Via a spokeswoman, Moore said today: "I am honored to be serving the people of the Third District and have every intention of continuing my work in Congress on their behalf."

[...]

Moore, a former Johnson Cnty. Dist. Atty and Army reservist, was re-elected in November to his sixth term.

We have been watching this race for quite some time, and suffice it to say that although the Democrats have quite a dry spell going in Kansas Senate races dating back to the 1930s the race in 2010 to succeed Sam Brownback has a real potential of being competitive.

For some time it looked like Democratic Governor Kathleen Sebelius would be the Democrats' best choice in 2010, though if Barack Obama taps his long time supporter for the Cabinet a Senate run would almost undoubtedly be out of the question. Yet Dennis Moore, who has consistently been able to win in a Republican-leaning district (it has a Cook PVI of R+4, meaning it tends to lean about 4 percentage points more Republican than the nation as a whole in presidential elections), could be a formidable candidate in his own right.

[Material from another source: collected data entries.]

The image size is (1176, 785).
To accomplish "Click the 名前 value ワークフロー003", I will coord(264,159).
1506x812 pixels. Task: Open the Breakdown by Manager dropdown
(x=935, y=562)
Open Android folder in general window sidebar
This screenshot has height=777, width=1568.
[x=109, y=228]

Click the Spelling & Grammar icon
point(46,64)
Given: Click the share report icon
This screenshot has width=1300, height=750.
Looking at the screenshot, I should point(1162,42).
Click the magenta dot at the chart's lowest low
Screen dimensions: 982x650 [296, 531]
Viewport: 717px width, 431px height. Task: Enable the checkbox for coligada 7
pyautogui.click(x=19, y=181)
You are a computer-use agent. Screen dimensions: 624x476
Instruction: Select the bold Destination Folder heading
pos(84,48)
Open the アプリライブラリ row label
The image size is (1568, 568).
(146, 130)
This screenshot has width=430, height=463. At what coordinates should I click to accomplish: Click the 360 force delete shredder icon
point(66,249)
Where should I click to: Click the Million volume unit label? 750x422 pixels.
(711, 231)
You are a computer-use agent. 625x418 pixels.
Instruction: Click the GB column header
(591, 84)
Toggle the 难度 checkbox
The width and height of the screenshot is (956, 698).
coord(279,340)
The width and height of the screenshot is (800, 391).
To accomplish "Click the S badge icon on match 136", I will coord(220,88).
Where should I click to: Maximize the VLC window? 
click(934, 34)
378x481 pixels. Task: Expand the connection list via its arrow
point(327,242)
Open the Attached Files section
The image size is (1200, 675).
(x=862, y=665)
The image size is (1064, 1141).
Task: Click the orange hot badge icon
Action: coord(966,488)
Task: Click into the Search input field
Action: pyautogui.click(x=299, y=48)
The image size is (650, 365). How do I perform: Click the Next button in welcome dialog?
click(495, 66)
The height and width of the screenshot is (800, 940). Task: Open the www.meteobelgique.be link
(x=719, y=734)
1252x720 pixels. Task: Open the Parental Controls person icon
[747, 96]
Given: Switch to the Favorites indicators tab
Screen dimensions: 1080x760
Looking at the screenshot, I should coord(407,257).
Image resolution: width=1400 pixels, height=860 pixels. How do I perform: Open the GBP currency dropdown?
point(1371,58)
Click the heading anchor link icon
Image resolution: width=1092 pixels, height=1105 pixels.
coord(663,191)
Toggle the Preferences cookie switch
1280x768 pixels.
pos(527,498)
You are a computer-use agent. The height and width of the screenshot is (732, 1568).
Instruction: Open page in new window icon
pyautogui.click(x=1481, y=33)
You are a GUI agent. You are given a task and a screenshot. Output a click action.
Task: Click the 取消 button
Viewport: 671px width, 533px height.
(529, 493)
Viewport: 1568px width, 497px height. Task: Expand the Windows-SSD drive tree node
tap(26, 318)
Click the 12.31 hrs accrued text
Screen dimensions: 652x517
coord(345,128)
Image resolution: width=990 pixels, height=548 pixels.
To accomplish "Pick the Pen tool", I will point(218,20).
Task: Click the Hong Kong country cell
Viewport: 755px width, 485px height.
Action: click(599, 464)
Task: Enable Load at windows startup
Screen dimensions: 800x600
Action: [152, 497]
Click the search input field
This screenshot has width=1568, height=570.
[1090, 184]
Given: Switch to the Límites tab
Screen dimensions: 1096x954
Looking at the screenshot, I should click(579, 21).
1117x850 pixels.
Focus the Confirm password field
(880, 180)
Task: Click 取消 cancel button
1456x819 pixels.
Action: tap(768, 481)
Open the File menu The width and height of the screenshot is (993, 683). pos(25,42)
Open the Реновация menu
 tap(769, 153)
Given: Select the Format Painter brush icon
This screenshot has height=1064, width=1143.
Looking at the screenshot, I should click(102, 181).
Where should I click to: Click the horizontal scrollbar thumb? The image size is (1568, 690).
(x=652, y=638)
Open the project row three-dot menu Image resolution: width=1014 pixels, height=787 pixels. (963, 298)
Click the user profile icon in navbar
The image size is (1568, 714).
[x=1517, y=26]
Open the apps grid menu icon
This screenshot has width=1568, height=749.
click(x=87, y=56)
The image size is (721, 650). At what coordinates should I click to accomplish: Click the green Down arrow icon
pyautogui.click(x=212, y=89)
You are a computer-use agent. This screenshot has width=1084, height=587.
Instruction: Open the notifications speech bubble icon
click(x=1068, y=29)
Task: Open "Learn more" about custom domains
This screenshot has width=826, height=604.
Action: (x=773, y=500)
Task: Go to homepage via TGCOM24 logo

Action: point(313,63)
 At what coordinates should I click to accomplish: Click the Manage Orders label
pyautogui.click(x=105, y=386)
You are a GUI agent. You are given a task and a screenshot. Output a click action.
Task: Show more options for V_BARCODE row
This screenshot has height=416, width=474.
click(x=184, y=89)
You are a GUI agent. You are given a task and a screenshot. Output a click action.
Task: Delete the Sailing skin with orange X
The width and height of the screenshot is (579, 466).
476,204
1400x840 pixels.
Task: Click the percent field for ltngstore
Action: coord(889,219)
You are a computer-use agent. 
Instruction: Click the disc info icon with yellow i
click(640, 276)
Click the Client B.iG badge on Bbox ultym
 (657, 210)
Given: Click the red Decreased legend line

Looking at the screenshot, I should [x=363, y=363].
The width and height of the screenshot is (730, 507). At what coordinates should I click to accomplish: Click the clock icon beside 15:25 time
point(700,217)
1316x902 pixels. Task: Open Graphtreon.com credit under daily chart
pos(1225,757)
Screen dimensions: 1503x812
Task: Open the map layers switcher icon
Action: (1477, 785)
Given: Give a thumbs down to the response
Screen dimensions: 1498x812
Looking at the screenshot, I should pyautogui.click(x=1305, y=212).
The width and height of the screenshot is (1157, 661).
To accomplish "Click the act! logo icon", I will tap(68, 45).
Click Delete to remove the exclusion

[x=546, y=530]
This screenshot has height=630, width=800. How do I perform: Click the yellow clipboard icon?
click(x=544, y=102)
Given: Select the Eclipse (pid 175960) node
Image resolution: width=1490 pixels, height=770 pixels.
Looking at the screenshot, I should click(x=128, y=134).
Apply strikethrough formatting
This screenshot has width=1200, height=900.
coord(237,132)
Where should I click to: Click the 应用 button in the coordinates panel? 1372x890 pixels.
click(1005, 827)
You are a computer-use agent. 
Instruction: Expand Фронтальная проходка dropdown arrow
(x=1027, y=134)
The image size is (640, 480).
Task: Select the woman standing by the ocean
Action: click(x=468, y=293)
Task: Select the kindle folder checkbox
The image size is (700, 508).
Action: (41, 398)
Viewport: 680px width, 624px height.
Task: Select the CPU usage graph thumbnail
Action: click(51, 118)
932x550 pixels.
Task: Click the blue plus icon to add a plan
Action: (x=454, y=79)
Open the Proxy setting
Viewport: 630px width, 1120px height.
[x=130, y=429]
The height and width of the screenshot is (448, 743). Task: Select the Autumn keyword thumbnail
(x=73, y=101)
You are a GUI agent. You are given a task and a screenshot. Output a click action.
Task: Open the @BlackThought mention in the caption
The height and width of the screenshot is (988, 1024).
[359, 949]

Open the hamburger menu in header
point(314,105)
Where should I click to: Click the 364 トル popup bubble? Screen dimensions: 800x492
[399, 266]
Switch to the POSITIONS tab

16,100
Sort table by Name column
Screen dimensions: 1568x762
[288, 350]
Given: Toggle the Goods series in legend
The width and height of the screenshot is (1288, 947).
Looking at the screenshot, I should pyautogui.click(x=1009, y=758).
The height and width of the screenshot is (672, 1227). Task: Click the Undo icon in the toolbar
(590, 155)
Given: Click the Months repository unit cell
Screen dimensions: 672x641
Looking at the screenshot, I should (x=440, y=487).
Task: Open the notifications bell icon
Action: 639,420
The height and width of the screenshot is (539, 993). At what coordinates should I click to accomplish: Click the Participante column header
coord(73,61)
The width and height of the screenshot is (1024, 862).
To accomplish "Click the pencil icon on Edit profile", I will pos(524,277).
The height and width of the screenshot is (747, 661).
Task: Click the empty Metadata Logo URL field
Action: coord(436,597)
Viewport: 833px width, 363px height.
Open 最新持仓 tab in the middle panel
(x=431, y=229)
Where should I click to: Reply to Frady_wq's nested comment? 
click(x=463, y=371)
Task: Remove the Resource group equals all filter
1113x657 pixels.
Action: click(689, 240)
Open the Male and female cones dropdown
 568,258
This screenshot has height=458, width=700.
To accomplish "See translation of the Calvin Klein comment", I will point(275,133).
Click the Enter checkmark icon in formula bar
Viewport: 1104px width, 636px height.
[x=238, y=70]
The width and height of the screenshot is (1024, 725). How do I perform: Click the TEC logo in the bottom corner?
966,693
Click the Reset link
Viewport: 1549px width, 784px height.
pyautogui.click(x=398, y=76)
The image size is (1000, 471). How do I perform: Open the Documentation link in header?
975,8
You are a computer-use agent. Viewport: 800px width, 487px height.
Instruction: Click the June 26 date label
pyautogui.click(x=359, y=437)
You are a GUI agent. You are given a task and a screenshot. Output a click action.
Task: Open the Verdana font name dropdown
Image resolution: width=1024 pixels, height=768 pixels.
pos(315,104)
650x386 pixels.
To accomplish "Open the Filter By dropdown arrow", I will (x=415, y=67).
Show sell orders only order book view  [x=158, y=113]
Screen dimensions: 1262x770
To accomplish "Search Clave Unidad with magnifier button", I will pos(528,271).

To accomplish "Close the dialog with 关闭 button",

Moore certainly is not the most progressive Democrat in the House. In fact, his progressive punch score of 80.65 puts him in the most moderate quintile of the caucus. That said, considering that Todd Tiarht, who very well might be the Republican Senate nominee in 2010, scores just 4.83 out of 100 according to Progressive Punch, Moore would certainly be a more palatable choice.

Tiarht does have a lot more money in the bank right now than does Moore -- $1,182,697 to $354,441 -- and, as noted above, Democrats have been shut out in Senate elections in Kansas for the last 70+ years. That said, Moore could make this open seat race competitive, so these early inklings are a positive development in the Democrats' hopes of winning this Senate seat (even if it makes it less likely that Democrats will hold on to Moore's congressional seat).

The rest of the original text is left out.